/---

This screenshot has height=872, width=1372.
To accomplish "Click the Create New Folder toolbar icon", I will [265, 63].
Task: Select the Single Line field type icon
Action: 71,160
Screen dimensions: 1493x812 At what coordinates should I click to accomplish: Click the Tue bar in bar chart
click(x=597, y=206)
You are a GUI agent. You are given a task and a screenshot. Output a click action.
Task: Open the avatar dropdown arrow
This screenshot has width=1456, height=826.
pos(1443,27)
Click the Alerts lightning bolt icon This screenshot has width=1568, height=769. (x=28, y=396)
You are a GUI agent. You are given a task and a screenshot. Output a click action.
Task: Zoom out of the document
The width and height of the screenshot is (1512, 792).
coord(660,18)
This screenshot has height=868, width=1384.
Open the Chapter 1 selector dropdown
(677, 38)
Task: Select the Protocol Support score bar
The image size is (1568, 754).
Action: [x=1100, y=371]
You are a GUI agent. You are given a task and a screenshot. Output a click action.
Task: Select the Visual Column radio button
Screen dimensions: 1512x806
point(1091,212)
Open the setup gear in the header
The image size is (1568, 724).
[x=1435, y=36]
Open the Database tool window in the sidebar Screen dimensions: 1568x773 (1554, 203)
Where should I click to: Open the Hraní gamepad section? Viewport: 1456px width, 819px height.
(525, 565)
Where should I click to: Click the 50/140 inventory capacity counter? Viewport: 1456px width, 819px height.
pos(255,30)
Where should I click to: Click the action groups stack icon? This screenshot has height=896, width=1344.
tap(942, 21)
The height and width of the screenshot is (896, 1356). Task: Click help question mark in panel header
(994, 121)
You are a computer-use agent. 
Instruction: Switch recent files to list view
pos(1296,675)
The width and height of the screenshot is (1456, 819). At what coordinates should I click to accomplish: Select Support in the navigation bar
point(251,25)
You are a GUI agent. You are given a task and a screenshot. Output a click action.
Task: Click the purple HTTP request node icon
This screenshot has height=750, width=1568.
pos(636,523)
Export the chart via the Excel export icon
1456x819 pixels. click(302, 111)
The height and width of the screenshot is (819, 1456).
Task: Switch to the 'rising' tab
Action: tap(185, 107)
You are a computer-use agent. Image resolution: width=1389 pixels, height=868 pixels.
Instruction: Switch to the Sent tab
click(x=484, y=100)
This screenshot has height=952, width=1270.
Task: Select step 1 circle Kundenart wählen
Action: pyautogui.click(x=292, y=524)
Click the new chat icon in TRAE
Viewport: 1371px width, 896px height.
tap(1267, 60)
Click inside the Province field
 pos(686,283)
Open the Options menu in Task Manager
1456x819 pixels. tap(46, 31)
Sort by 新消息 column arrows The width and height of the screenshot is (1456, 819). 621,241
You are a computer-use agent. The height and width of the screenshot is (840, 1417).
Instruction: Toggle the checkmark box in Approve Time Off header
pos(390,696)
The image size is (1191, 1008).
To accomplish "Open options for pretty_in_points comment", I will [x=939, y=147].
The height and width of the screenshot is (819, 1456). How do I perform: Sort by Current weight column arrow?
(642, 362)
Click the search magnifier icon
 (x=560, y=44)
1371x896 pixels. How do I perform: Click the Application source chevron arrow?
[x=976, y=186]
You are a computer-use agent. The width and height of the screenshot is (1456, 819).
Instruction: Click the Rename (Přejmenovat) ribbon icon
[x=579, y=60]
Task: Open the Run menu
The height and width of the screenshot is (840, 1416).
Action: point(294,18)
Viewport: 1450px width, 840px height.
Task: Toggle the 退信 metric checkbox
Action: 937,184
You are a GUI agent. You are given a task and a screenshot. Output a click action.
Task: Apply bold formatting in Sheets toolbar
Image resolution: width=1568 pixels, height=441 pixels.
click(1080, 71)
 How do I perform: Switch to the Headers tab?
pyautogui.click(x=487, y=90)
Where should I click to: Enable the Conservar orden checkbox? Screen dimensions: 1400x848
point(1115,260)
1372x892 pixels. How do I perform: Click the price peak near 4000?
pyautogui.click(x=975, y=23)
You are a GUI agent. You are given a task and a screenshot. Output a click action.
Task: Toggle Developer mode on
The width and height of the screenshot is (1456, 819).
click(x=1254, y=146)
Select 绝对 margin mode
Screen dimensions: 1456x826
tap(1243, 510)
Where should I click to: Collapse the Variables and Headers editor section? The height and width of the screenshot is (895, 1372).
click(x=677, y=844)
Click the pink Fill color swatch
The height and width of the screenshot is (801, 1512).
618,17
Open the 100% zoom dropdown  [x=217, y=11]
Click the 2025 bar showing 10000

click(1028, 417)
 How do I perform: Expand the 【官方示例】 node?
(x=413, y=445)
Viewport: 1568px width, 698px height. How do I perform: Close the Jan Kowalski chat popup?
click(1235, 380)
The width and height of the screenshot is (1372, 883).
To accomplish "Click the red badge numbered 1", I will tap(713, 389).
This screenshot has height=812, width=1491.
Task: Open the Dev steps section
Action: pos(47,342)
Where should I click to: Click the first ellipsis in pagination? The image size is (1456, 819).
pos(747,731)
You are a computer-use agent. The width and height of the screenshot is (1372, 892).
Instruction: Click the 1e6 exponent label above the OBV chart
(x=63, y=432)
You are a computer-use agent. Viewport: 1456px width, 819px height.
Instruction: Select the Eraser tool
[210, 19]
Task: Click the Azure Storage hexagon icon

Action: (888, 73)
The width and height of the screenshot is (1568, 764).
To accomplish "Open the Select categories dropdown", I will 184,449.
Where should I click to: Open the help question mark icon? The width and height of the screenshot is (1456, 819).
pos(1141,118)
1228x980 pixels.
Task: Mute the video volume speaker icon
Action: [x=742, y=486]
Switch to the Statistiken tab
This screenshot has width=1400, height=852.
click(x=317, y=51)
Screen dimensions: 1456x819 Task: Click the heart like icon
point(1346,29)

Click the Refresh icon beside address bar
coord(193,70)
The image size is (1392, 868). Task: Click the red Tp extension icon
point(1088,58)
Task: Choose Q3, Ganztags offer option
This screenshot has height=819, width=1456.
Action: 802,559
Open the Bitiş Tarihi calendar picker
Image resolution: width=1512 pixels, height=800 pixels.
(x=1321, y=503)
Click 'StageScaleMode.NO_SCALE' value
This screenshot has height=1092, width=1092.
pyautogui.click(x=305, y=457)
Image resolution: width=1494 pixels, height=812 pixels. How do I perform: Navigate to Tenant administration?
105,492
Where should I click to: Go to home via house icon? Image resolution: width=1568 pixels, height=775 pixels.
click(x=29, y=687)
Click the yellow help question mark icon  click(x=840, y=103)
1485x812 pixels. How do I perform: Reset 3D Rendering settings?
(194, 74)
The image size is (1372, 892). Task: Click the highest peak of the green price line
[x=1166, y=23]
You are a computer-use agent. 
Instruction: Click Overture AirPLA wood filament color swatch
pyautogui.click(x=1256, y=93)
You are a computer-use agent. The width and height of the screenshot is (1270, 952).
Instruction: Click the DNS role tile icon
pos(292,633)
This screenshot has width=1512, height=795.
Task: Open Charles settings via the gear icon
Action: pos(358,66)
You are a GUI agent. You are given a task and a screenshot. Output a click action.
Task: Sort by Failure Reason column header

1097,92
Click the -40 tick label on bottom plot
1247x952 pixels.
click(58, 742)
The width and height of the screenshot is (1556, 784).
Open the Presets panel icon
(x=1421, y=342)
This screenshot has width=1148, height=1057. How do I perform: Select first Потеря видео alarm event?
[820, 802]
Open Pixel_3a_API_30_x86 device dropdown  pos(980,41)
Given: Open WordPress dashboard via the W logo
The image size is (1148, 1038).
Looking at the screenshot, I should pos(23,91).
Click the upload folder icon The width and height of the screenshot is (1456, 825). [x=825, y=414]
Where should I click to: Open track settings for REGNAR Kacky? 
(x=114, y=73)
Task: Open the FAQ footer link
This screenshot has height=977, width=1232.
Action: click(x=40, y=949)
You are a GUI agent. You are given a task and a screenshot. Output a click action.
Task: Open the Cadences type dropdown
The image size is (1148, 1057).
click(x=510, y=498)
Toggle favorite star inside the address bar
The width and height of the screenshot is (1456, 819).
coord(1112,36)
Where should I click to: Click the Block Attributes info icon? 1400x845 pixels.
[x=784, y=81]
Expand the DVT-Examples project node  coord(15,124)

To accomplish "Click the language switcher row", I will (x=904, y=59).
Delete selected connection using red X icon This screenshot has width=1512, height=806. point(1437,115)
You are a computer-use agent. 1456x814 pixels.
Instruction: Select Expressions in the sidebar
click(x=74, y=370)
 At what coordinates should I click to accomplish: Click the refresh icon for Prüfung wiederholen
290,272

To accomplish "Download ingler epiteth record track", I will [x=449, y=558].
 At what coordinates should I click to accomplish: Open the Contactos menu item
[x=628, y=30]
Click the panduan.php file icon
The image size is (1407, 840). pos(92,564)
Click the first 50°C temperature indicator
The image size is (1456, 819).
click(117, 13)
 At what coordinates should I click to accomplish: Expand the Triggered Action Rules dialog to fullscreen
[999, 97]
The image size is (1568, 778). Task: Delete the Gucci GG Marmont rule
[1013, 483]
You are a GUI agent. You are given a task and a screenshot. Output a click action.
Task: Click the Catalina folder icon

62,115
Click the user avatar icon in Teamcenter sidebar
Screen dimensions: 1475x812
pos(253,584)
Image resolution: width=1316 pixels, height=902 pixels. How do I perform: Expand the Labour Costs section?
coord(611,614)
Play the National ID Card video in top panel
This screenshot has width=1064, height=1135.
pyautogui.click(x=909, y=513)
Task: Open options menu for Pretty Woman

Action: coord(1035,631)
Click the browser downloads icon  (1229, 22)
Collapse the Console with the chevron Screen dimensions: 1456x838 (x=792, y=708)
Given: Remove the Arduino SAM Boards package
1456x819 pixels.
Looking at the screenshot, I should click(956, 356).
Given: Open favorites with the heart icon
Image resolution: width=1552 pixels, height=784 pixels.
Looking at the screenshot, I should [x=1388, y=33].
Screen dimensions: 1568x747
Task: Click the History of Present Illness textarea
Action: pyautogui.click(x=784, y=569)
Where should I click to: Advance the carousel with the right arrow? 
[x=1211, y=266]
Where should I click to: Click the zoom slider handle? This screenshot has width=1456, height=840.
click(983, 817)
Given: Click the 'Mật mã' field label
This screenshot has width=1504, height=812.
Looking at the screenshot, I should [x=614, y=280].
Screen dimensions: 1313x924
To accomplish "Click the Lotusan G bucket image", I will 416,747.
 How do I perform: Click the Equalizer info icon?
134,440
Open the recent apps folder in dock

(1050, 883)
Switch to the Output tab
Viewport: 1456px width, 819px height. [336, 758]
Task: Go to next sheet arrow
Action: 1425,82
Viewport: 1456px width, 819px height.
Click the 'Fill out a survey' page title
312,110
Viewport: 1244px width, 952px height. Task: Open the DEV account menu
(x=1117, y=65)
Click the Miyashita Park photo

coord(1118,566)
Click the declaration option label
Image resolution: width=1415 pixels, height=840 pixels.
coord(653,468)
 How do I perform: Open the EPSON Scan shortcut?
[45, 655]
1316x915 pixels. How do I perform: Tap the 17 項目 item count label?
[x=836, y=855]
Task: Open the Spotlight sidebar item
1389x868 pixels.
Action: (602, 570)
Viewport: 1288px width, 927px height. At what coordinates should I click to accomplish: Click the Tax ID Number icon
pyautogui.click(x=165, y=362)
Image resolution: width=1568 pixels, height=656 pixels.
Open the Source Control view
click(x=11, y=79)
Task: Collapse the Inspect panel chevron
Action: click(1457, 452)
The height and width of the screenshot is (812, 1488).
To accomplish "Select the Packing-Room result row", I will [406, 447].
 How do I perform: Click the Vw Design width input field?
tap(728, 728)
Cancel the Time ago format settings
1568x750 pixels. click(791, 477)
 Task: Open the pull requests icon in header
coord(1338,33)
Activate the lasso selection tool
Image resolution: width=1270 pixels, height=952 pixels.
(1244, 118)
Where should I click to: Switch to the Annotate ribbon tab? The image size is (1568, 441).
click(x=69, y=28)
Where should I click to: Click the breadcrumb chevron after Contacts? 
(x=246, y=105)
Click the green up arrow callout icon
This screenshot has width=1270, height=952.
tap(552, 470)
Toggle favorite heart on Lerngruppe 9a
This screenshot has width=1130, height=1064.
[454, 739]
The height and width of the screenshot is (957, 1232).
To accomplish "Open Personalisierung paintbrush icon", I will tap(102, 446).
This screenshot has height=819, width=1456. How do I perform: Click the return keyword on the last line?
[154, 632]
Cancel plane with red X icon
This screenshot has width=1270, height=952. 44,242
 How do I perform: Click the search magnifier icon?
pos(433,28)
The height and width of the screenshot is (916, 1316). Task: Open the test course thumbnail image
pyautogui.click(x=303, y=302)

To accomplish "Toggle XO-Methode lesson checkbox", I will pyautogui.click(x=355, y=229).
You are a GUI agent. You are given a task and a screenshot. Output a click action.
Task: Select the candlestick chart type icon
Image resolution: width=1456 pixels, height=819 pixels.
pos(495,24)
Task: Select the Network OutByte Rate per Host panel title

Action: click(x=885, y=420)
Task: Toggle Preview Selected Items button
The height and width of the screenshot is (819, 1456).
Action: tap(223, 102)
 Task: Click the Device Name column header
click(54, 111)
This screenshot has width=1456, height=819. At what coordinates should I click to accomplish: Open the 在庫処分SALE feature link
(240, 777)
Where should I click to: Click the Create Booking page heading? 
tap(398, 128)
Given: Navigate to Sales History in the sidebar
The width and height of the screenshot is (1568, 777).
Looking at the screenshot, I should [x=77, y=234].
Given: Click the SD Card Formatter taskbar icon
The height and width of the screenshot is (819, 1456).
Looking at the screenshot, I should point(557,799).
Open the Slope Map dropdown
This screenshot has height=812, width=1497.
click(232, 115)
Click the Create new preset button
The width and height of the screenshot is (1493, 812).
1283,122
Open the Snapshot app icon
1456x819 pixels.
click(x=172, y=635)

\---

WHAT IS REQUIRED -
For the listing above, print only the lines starting at the line containing "Task: Toggle Developer mode on" and ending at the line containing "Open the 100%", exactly, both included.

TASK SOLUTION -
Task: Toggle Developer mode on
The width and height of the screenshot is (1456, 819).
click(x=1254, y=146)
Select 绝对 margin mode
Screen dimensions: 1456x826
tap(1243, 510)
Where should I click to: Collapse the Variables and Headers editor section? The height and width of the screenshot is (895, 1372).
click(x=677, y=844)
Click the pink Fill color swatch
The height and width of the screenshot is (801, 1512).
618,17
Open the 100% zoom dropdown  [x=217, y=11]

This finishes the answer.